Uniform Register Optimization

All addresses in this page apply to ptxas v13.0.88 (CUDA 13.0). Other versions will differ.

Four passes in the ptxas pipeline collectively manage the conversion of general-purpose register (R) values to uniform registers (UR) on sm_75+ targets. The UR register file is a dedicated 63-entry, 32-bit register bank shared across all threads in a warp: every thread reads the same value from a given UR. By routing warp-uniform computations through the UR file, ptxas reduces R-register pressure (the dominant occupancy limiter), enables the UR-specific ALU datapath, and avoids broadcasting the same value 32 times across the register file.


Phases	11, 27, 74, 86
Phase names	`ReplaceUniformsWithImm`, `AnalyzeUniformsForSpeculation`, `ConvertToUniformReg`, `InsertPseudoUseDefForConvUR`
Target	sm_75+ (Turing and later) -- no-op on earlier architectures
Register file	UR: UR0--UR62 usable, UR63 = URZ (zero register); UP: UP0--UP6, UP7 = UPT
Hardware limit	63 uniform GPRs, 7 uniform predicates per thread
Code Object field	`+99` = UR count; `+856` = UR liveness bitvector
Context flags	`+1368` bit 1 = has-uniform; `+1376` bit 4 = UR tracking enabled; `+1378` bit 3 = has-UR-regs
Key knobs	487 (general optimization gate), 628 (pre-allocation UR promotion), 687 (uniform register mode)
Related passes	`OriPropagateVaryingFirst` (53), `OriPropagateVaryingSecond` (70), `OptimizeUniformAtomic` (44), `ConvertMemoryToRegisterOrUniform` (`sub_910840`)

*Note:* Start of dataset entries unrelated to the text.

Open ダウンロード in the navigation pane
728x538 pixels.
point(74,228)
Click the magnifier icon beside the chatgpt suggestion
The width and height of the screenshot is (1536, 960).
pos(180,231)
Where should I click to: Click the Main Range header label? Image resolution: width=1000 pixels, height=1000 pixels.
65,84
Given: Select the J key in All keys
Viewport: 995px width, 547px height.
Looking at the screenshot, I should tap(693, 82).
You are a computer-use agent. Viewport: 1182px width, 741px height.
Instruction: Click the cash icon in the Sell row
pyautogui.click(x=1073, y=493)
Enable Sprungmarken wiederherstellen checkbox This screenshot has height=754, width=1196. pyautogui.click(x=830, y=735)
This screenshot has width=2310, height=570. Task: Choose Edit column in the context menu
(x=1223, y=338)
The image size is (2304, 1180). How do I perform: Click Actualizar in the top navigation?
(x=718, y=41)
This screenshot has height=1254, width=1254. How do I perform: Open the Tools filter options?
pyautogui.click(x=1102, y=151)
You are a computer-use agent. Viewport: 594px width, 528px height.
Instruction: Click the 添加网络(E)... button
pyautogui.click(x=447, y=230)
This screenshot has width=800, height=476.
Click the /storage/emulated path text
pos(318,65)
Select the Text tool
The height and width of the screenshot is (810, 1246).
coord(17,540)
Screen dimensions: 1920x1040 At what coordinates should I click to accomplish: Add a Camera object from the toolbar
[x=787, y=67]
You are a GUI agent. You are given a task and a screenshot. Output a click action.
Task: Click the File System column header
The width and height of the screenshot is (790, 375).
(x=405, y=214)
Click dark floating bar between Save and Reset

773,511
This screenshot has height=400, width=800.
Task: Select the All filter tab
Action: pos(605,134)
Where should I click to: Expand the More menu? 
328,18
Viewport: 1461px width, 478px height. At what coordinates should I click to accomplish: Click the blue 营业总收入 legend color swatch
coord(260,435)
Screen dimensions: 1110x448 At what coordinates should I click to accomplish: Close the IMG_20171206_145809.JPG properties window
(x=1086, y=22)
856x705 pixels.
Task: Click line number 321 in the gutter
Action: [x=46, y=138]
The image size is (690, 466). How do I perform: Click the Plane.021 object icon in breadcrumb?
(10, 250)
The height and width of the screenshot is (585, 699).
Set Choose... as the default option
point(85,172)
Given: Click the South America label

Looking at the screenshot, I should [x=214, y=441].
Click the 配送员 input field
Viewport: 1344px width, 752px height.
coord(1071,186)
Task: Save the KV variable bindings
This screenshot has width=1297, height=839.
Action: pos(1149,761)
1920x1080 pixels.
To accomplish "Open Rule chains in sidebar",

Background: Uniform vs. Divergent Values

A value is uniform (warp-uniform) if every active thread in the warp holds the same value for that register at a given program point. A value is divergent if different threads may hold different values.

Sources of uniformity:

Kernel parameters. All threads receive the same parameter values. Parameters loaded from constant memory (LDC) with a uniform address are uniform by construction.
Constant memory loads. LDC with a uniform base address produces a uniform result.
S2R of warp-uniform special registers. Registers like SR_CTAID_X/Y/Z, SR_GRIDID, and SR_SMID are uniform across the warp. SR_TID_X/Y/Z and SR_LANEID are divergent.
Arithmetic on uniform inputs. If all source operands are uniform, the result of any pure ALU operation is uniform.
Convergent control flow. A value defined before a divergent branch and used after reconvergence is still uniform if the definition was uniform.

Sources of divergence:

Thread identity registers. SR_TID_X/Y/Z, SR_LANEID vary per thread.
Memory loads from thread-dependent addresses. LDG [R_addr] where R_addr is divergent produces a divergent result.
Phi merges across divergent branches. A MOV.PHI that merges values from two sides of a divergent branch is divergent even if each incoming value was individually uniform.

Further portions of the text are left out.